Eine Farce war auch Weinsteins Auftritt vor Gericht. Mit einer Gehhilfe humpelte der ehemalige Filmproduzent in den Saal. Sein Anwalt sagte, er habe damit keineswegs Mitleid erzeugen wollen, aber er bräuchte die Hilfe wegen seines schmerzenden Rückens. Ein Problem, das er vor wenigen Wochen, als er in einem New Yorker Nachtklub mit Freunden eine Comedy-Show besuchte, augenscheinlich noch nicht hatte. Die Bilder erinnern an Bill Cosby. Cosby, der mittlerweile eine Haftstrafe absitzt, erschien ebenfalls mit einem Gehstock vor Gericht, erzählte damals kurz vor der Anhörung, er sei erblindet. 

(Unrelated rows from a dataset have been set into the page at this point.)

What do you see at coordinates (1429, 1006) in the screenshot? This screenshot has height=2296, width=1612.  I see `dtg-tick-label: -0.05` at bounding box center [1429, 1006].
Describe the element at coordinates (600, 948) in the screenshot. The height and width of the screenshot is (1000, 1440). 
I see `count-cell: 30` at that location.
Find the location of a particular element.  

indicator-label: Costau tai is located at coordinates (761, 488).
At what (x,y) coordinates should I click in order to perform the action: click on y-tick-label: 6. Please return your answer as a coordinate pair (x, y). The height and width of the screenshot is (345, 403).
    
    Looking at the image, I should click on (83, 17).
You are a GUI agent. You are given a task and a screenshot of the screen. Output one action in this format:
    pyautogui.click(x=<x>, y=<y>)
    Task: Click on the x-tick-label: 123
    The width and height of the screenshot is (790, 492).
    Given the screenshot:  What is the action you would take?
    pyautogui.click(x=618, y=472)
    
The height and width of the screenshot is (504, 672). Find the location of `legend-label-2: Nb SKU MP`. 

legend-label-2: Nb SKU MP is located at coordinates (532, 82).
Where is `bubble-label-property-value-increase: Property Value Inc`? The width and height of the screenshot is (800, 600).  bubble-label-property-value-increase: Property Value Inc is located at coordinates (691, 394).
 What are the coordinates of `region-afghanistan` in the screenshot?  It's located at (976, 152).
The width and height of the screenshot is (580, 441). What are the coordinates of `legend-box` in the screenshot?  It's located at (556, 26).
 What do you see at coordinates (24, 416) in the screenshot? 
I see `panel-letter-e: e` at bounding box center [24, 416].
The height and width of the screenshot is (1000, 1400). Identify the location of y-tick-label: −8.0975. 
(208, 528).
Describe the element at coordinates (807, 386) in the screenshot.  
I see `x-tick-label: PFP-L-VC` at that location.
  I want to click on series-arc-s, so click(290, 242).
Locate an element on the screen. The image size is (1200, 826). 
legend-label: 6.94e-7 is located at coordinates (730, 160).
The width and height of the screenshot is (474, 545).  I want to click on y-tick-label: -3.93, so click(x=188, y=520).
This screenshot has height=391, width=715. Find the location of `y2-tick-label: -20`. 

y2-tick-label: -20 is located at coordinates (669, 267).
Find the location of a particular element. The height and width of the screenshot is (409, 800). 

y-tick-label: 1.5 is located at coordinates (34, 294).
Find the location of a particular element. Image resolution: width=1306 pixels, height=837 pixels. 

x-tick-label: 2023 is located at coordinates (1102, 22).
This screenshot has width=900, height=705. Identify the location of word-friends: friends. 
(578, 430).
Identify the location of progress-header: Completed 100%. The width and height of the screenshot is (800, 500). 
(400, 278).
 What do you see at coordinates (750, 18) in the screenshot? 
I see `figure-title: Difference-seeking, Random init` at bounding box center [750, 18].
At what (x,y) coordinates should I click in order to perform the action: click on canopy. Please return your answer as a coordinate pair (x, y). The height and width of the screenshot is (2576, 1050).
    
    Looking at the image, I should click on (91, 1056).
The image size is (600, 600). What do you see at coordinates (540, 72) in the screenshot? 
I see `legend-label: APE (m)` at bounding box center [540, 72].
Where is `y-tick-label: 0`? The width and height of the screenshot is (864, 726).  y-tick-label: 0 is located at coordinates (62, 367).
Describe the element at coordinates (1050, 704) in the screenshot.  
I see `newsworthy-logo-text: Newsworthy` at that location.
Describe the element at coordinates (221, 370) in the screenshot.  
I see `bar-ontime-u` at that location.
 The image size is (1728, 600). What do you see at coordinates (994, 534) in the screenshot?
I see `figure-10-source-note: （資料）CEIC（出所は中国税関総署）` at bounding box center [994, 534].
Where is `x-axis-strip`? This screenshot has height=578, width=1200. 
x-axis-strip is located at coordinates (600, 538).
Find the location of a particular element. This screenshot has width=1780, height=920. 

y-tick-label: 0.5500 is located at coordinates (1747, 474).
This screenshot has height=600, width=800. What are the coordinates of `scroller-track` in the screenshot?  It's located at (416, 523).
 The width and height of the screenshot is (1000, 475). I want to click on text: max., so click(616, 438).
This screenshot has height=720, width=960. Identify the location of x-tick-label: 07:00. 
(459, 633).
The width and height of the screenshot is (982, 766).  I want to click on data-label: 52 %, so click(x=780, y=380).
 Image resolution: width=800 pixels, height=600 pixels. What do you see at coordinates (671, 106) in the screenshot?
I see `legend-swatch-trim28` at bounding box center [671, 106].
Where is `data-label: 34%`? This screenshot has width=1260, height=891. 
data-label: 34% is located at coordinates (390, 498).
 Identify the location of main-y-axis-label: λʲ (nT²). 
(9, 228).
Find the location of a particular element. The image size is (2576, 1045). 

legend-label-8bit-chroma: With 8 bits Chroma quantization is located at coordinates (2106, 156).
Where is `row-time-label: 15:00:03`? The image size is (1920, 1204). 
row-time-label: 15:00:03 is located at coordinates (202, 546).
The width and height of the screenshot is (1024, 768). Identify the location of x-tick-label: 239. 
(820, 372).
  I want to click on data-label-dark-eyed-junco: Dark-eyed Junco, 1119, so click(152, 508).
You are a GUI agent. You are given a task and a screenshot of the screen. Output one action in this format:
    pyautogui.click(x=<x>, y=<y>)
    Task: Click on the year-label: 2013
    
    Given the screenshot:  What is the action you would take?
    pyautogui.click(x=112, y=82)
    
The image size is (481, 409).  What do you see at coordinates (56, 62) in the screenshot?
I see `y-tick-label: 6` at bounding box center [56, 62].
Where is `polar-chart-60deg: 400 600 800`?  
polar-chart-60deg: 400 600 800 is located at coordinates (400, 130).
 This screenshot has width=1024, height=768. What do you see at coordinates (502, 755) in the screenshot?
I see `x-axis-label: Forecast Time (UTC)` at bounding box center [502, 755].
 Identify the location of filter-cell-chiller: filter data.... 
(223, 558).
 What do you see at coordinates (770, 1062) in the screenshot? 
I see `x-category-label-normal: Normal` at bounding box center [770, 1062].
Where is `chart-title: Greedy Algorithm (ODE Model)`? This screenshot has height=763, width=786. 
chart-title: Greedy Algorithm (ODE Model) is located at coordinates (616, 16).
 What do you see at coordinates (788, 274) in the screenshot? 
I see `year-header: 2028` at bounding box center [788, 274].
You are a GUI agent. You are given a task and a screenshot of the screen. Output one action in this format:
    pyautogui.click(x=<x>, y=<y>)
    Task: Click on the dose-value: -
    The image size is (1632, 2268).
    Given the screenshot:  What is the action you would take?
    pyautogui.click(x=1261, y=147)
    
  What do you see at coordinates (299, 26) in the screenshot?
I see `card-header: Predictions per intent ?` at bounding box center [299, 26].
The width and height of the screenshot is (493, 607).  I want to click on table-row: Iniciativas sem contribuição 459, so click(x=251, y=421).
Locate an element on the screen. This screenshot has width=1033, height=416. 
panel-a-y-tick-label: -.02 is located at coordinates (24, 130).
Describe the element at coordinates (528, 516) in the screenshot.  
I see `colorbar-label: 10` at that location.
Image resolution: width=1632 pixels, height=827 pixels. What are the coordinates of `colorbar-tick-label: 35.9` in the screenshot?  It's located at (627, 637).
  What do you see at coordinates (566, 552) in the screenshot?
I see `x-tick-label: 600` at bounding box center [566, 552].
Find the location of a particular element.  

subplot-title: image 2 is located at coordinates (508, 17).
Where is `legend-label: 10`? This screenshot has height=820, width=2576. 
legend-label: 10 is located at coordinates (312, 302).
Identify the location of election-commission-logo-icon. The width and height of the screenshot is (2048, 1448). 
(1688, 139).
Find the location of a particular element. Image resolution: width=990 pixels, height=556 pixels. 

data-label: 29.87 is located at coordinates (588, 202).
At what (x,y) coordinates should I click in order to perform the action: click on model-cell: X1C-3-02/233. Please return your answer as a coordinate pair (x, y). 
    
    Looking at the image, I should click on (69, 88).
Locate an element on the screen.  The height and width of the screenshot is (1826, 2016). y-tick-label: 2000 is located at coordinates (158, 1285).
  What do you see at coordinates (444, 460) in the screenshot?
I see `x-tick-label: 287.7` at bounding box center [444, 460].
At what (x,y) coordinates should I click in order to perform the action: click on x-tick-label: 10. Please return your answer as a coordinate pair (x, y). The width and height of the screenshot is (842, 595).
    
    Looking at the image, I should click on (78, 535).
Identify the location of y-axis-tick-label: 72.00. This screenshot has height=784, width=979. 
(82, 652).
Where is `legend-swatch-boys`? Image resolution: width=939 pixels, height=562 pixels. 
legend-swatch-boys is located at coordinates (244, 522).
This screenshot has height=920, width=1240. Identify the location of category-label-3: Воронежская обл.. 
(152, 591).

Der einzige Hoffnungsschimmer ist der Strafprozess, um den Harvey Weinstein trotz des Deals nicht herumkommen wird. Denn seine Vereinbarung inkludiert nicht alle mutmaßlichen Opfer. In dem New Yorker Prozess soll es um die Anschuldigungen zweier Frauen gehen, die Weinstein eine Vergewaltigung im Jahr 2013 und erzwungenen Oralverkehr im Jahr 2006 vorwerfen. Im Januar wird er sich erneut vor Gericht verantworten müssen. Bei Verurteilung droht ihm lebenslange Haft.

Es wäre die einzige Möglichkeit, doch noch Gerechtigkeit für die zahlreichen Frauen zu erlangen. Denn Stand jetzt bedeutet Weinsteins Deal vor allem eines: Mit genügend Geld kann man sich rauskaufen lassen - und muss sich nicht einmal entschuldigen.